• Task description: Your reply must contain exactly the lines running from the one with "The image size is (814, 640)." to the last line of the entries below, both included, and no other lines.

- - - -

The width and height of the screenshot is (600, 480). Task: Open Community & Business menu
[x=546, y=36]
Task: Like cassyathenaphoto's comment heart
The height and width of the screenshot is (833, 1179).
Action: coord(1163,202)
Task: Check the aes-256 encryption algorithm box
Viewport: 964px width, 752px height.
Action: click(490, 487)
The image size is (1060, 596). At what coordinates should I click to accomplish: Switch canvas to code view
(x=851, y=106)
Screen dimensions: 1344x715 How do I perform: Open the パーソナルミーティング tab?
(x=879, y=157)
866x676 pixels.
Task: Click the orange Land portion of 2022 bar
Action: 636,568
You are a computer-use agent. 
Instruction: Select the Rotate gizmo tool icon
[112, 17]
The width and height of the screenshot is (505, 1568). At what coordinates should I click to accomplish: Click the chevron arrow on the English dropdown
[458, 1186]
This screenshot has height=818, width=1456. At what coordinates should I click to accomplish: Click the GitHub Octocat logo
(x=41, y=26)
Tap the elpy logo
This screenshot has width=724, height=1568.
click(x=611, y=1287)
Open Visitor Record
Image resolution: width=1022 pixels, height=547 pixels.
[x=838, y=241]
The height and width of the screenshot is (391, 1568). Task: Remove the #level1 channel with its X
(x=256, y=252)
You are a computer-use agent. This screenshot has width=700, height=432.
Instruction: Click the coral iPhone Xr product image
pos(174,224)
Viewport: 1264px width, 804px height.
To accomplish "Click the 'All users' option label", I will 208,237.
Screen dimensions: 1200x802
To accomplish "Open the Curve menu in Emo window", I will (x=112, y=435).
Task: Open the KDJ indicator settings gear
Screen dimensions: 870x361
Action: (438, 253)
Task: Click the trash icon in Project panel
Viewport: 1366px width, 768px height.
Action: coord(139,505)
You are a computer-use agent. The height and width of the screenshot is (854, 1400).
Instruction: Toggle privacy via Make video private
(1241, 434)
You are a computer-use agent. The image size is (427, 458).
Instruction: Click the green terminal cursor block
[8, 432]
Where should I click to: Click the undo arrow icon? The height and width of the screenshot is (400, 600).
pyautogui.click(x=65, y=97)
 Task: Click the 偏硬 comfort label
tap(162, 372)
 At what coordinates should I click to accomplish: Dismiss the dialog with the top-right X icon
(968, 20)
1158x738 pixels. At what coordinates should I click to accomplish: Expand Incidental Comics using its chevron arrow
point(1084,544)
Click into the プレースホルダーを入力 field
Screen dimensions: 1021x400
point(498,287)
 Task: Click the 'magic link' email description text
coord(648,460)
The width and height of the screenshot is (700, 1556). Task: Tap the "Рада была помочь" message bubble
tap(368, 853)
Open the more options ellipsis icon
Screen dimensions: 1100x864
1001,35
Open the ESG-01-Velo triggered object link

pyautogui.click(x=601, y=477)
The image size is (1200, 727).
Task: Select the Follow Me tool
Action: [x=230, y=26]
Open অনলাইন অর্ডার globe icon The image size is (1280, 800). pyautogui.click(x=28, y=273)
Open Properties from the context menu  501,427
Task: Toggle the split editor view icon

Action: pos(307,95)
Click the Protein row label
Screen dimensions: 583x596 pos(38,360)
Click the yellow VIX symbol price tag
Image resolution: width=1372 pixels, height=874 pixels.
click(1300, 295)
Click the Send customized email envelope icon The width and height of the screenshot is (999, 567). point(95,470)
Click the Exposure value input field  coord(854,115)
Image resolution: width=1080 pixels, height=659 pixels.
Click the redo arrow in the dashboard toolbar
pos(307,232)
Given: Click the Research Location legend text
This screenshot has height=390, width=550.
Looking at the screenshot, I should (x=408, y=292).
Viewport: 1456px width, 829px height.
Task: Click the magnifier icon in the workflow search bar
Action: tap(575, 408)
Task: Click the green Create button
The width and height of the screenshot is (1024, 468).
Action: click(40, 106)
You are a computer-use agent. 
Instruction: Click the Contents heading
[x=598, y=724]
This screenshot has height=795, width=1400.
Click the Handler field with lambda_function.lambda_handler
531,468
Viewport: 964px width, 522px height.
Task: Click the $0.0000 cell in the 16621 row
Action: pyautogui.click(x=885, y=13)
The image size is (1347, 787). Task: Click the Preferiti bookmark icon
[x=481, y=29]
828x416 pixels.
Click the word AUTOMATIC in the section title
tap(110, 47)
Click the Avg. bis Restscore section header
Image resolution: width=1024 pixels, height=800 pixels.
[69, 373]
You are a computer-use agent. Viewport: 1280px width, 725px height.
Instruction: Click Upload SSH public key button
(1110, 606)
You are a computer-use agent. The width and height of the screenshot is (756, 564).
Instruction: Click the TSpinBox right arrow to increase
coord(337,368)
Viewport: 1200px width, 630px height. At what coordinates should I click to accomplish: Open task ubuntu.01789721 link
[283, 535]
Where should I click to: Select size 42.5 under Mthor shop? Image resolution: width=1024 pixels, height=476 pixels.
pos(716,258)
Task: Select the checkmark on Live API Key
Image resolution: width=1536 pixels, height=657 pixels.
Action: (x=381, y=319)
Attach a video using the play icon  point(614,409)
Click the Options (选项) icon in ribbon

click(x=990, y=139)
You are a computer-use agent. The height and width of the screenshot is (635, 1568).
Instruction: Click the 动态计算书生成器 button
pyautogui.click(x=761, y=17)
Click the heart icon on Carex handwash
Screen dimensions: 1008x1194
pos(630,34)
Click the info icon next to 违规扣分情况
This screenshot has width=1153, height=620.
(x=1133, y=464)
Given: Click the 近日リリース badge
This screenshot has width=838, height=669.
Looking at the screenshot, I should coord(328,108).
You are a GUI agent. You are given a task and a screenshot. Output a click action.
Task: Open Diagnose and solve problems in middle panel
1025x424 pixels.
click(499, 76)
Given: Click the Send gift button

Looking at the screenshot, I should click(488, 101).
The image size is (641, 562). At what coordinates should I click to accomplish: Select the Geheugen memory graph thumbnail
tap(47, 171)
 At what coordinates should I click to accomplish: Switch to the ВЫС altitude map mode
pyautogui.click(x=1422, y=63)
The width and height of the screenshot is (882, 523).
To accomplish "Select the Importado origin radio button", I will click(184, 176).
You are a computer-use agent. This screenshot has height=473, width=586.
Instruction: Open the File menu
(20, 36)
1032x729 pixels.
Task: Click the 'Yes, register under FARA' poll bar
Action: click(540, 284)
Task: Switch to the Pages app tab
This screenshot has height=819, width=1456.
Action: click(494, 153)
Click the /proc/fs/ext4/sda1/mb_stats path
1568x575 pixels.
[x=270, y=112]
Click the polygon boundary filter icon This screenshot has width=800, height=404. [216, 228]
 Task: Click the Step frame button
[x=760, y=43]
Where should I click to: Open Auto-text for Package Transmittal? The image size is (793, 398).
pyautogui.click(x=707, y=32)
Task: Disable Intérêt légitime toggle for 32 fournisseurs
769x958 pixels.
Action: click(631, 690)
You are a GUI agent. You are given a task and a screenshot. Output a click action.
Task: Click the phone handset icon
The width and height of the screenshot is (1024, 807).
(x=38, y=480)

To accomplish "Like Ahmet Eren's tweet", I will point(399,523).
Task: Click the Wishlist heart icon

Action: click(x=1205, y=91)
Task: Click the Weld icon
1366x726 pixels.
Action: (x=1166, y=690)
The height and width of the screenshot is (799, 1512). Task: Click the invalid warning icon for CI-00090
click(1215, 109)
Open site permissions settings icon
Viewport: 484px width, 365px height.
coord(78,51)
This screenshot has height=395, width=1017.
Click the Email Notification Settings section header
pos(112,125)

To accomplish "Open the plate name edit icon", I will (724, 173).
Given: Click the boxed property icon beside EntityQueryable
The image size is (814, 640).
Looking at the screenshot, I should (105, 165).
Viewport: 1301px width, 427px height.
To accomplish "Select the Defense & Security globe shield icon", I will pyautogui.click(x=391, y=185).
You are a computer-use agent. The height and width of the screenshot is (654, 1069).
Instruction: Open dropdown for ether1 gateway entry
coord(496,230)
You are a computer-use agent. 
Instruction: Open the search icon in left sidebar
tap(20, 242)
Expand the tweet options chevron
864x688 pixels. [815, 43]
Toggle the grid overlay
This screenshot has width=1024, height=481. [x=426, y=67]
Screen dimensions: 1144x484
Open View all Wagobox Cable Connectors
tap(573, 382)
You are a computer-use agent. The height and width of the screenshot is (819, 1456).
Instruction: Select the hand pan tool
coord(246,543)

- - - -

• Response for this exercise:
The image size is (814, 640).
Looking at the screenshot, I should (105, 165).
Viewport: 1301px width, 427px height.
To accomplish "Select the Defense & Security globe shield icon", I will pyautogui.click(x=391, y=185).
You are a computer-use agent. The height and width of the screenshot is (654, 1069).
Instruction: Open dropdown for ether1 gateway entry
coord(496,230)
You are a computer-use agent. 
Instruction: Open the search icon in left sidebar
tap(20, 242)
Expand the tweet options chevron
864x688 pixels. [815, 43]
Toggle the grid overlay
This screenshot has width=1024, height=481. [x=426, y=67]
Screen dimensions: 1144x484
Open View all Wagobox Cable Connectors
tap(573, 382)
You are a computer-use agent. The height and width of the screenshot is (819, 1456).
Instruction: Select the hand pan tool
coord(246,543)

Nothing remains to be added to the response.